[Start of Attachment]

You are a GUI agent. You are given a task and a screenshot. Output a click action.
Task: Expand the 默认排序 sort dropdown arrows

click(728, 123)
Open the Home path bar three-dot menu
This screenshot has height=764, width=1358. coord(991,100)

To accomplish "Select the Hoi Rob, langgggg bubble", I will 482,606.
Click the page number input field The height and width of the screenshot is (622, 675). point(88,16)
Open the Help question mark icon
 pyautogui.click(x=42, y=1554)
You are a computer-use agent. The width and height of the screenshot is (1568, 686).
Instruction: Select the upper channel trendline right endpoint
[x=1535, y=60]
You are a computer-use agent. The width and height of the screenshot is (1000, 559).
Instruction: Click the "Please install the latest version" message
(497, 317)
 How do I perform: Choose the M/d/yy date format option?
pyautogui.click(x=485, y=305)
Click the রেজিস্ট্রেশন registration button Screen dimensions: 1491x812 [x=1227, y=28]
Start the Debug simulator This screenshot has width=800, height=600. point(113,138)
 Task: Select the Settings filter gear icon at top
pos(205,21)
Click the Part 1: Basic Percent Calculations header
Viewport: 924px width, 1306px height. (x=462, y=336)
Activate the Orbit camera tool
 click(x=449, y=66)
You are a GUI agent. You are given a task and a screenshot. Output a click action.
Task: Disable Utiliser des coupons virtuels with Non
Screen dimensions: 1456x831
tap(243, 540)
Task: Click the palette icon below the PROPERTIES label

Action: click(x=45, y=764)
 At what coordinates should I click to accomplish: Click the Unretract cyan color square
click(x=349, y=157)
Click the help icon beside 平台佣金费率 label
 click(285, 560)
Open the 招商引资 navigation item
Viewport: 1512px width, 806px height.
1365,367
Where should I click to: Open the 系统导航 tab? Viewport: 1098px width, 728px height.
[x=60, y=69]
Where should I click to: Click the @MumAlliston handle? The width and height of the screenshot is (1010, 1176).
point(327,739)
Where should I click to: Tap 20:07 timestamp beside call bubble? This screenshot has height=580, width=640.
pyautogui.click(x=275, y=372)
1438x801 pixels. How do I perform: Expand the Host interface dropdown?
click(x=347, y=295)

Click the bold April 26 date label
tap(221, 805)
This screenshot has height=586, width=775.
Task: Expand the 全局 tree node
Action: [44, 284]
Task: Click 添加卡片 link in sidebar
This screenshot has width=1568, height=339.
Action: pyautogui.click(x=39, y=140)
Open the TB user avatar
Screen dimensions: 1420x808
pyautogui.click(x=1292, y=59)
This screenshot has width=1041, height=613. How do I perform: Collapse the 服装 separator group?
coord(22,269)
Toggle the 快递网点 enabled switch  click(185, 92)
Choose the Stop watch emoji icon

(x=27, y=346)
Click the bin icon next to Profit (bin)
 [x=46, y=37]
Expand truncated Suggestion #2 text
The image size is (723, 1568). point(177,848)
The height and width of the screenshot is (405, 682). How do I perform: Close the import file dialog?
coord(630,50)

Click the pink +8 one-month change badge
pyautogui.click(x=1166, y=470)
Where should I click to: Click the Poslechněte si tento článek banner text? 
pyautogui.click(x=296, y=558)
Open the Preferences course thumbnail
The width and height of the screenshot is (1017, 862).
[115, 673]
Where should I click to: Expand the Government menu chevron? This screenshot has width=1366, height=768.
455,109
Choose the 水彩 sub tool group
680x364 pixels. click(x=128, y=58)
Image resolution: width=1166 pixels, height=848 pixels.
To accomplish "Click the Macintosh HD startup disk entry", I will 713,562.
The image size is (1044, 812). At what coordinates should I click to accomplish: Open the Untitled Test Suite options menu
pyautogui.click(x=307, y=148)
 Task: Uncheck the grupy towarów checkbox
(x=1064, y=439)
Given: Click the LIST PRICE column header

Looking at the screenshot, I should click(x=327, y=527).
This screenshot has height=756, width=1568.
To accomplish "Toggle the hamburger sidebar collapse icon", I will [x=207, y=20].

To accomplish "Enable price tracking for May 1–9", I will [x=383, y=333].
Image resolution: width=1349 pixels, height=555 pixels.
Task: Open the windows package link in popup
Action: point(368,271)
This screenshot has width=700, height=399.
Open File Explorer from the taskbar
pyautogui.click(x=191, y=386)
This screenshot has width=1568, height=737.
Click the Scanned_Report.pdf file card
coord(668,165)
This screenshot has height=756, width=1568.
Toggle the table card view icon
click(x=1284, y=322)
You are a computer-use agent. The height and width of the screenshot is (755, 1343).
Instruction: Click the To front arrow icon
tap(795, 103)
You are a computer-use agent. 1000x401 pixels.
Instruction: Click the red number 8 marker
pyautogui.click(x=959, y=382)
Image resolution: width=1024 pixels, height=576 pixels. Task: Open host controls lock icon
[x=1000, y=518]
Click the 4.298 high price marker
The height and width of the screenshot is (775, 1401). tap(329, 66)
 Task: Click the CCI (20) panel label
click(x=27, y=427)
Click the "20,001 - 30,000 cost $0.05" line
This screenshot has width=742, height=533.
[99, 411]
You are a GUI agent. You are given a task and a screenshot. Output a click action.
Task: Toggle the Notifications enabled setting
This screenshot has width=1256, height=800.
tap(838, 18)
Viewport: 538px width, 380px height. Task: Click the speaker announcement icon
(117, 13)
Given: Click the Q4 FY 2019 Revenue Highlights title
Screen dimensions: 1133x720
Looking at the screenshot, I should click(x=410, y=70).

[End of Attachment]

> _Exercise_
Filter the records for lines holding the string "agent". Copy each one.

> _Exercise solution_
You are a GUI agent. You are given a task and a screenshot. Output a click action.
You are a computer-use agent. The width and height of the screenshot is (1568, 686).
You are a computer-use agent. The width and height of the screenshot is (1000, 559).
You are a GUI agent. You are given a task and a screenshot. Output a click action.
You are a computer-use agent. The height and width of the screenshot is (755, 1343).
You are a computer-use agent. 1000x401 pixels.
You are a GUI agent. You are given a task and a screenshot. Output a click action.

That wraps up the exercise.